Stored records
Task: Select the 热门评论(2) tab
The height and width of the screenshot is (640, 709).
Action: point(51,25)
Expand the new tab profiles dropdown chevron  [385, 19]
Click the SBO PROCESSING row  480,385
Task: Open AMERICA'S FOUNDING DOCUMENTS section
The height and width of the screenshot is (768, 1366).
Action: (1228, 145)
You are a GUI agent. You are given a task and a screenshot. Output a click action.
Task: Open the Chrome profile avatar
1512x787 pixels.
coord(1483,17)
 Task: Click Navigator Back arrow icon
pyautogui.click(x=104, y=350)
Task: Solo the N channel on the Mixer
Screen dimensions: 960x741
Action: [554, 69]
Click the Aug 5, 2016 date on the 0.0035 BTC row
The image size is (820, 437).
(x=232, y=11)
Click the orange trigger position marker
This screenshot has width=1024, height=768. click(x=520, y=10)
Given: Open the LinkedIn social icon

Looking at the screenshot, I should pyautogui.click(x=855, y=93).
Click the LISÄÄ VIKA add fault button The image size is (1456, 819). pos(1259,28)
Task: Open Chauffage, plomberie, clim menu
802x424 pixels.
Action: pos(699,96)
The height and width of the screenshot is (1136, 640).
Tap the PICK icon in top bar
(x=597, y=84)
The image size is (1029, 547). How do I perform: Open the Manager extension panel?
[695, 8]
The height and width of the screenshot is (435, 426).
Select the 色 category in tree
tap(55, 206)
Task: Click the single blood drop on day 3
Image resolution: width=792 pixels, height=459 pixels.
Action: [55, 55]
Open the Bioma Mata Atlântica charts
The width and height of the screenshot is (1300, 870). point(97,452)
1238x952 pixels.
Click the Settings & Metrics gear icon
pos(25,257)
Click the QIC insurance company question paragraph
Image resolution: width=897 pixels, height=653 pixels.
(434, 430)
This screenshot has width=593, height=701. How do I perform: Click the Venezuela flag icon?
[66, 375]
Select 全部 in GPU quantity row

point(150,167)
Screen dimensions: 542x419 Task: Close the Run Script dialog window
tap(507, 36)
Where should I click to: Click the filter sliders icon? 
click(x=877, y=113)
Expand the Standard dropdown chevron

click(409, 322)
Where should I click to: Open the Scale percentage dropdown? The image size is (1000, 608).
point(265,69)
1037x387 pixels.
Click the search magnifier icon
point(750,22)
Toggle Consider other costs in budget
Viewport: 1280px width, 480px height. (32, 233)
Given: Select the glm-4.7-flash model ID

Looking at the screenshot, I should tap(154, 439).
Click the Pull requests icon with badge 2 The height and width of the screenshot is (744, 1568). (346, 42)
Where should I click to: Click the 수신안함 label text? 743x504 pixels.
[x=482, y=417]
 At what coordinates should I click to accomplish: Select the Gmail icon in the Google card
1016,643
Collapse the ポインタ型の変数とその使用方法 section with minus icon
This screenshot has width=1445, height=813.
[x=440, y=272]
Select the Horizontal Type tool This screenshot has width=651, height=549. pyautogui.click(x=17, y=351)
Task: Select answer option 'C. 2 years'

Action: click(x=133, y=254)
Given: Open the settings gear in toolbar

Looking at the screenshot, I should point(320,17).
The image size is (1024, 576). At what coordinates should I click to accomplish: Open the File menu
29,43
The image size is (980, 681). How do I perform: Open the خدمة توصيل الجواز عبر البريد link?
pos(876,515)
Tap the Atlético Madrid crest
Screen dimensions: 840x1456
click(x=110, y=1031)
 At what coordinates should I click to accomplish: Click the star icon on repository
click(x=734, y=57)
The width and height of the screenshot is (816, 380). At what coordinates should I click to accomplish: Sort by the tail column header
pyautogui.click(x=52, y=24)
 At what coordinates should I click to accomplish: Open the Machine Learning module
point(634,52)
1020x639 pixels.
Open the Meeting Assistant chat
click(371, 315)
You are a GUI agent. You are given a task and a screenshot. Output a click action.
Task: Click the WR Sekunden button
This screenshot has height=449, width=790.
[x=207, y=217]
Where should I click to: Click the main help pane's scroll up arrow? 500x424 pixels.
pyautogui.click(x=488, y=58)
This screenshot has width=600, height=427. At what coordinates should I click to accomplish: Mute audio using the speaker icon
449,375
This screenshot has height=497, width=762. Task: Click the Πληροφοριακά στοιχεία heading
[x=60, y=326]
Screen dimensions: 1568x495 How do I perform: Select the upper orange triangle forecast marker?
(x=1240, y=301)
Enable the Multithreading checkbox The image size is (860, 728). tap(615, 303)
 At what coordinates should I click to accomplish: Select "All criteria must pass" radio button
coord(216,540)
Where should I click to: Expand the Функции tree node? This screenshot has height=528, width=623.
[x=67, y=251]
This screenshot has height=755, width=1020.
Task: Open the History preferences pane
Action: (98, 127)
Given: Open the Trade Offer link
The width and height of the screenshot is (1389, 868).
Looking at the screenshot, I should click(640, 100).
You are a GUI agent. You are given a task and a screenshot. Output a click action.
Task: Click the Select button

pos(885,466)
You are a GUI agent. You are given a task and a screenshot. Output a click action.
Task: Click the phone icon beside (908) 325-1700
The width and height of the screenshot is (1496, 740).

→ **Work task**:
Copy every record above exactly as it stands.

→ **Answer to this problem**:
Task: Select the 热门评论(2) tab
The height and width of the screenshot is (640, 709).
Action: point(51,25)
Expand the new tab profiles dropdown chevron  [385, 19]
Click the SBO PROCESSING row  480,385
Task: Open AMERICA'S FOUNDING DOCUMENTS section
The height and width of the screenshot is (768, 1366).
Action: (1228, 145)
You are a GUI agent. You are given a task and a screenshot. Output a click action.
Task: Open the Chrome profile avatar
1512x787 pixels.
coord(1483,17)
 Task: Click Navigator Back arrow icon
pyautogui.click(x=104, y=350)
Task: Solo the N channel on the Mixer
Screen dimensions: 960x741
Action: [554, 69]
Click the Aug 5, 2016 date on the 0.0035 BTC row
The image size is (820, 437).
(x=232, y=11)
Click the orange trigger position marker
This screenshot has width=1024, height=768. click(x=520, y=10)
Given: Open the LinkedIn social icon

Looking at the screenshot, I should pyautogui.click(x=855, y=93).
Click the LISÄÄ VIKA add fault button The image size is (1456, 819). pos(1259,28)
Task: Open Chauffage, plomberie, clim menu
802x424 pixels.
Action: pos(699,96)
The height and width of the screenshot is (1136, 640).
Tap the PICK icon in top bar
(x=597, y=84)
The image size is (1029, 547). How do I perform: Open the Manager extension panel?
[695, 8]
The height and width of the screenshot is (435, 426).
Select the 色 category in tree
tap(55, 206)
Task: Click the single blood drop on day 3
Image resolution: width=792 pixels, height=459 pixels.
Action: [55, 55]
Open the Bioma Mata Atlântica charts
The width and height of the screenshot is (1300, 870). point(97,452)
1238x952 pixels.
Click the Settings & Metrics gear icon
pos(25,257)
Click the QIC insurance company question paragraph
Image resolution: width=897 pixels, height=653 pixels.
(434, 430)
This screenshot has width=593, height=701. How do I perform: Click the Venezuela flag icon?
[66, 375]
Select 全部 in GPU quantity row

point(150,167)
Screen dimensions: 542x419 Task: Close the Run Script dialog window
tap(507, 36)
Where should I click to: Click the filter sliders icon? 
click(x=877, y=113)
Expand the Standard dropdown chevron

click(409, 322)
Where should I click to: Open the Scale percentage dropdown? The image size is (1000, 608).
point(265,69)
1037x387 pixels.
Click the search magnifier icon
point(750,22)
Toggle Consider other costs in budget
Viewport: 1280px width, 480px height. (32, 233)
Given: Select the glm-4.7-flash model ID

Looking at the screenshot, I should tap(154, 439).
Click the Pull requests icon with badge 2 The height and width of the screenshot is (744, 1568). (346, 42)
Where should I click to: Click the 수신안함 label text? 743x504 pixels.
[x=482, y=417]
 At what coordinates should I click to accomplish: Select the Gmail icon in the Google card
1016,643
Collapse the ポインタ型の変数とその使用方法 section with minus icon
This screenshot has width=1445, height=813.
[x=440, y=272]
Select the Horizontal Type tool This screenshot has width=651, height=549. pyautogui.click(x=17, y=351)
Task: Select answer option 'C. 2 years'

Action: click(x=133, y=254)
Given: Open the settings gear in toolbar

Looking at the screenshot, I should point(320,17).
The image size is (1024, 576). At what coordinates should I click to accomplish: Open the File menu
29,43
The image size is (980, 681). How do I perform: Open the خدمة توصيل الجواز عبر البريد link?
pos(876,515)
Tap the Atlético Madrid crest
Screen dimensions: 840x1456
click(x=110, y=1031)
 At what coordinates should I click to accomplish: Click the star icon on repository
click(x=734, y=57)
The width and height of the screenshot is (816, 380). At what coordinates should I click to accomplish: Sort by the tail column header
pyautogui.click(x=52, y=24)
 At what coordinates should I click to accomplish: Open the Machine Learning module
point(634,52)
1020x639 pixels.
Open the Meeting Assistant chat
click(371, 315)
You are a GUI agent. You are given a task and a screenshot. Output a click action.
Task: Click the WR Sekunden button
This screenshot has height=449, width=790.
[x=207, y=217]
Where should I click to: Click the main help pane's scroll up arrow? 500x424 pixels.
pyautogui.click(x=488, y=58)
This screenshot has width=600, height=427. At what coordinates should I click to accomplish: Mute audio using the speaker icon
449,375
This screenshot has height=497, width=762. Task: Click the Πληροφοριακά στοιχεία heading
[x=60, y=326]
Screen dimensions: 1568x495 How do I perform: Select the upper orange triangle forecast marker?
(x=1240, y=301)
Enable the Multithreading checkbox The image size is (860, 728). tap(615, 303)
 At what coordinates should I click to accomplish: Select "All criteria must pass" radio button
coord(216,540)
Where should I click to: Expand the Функции tree node? This screenshot has height=528, width=623.
[x=67, y=251]
This screenshot has height=755, width=1020.
Task: Open the History preferences pane
Action: (98, 127)
Given: Open the Trade Offer link
The width and height of the screenshot is (1389, 868).
Looking at the screenshot, I should click(640, 100).
You are a GUI agent. You are given a task and a screenshot. Output a click action.
Task: Click the Select button

pos(885,466)
You are a GUI agent. You are given a task and a screenshot. Output a click action.
Task: Click the phone icon beside (908) 325-1700
The width and height of the screenshot is (1496, 740).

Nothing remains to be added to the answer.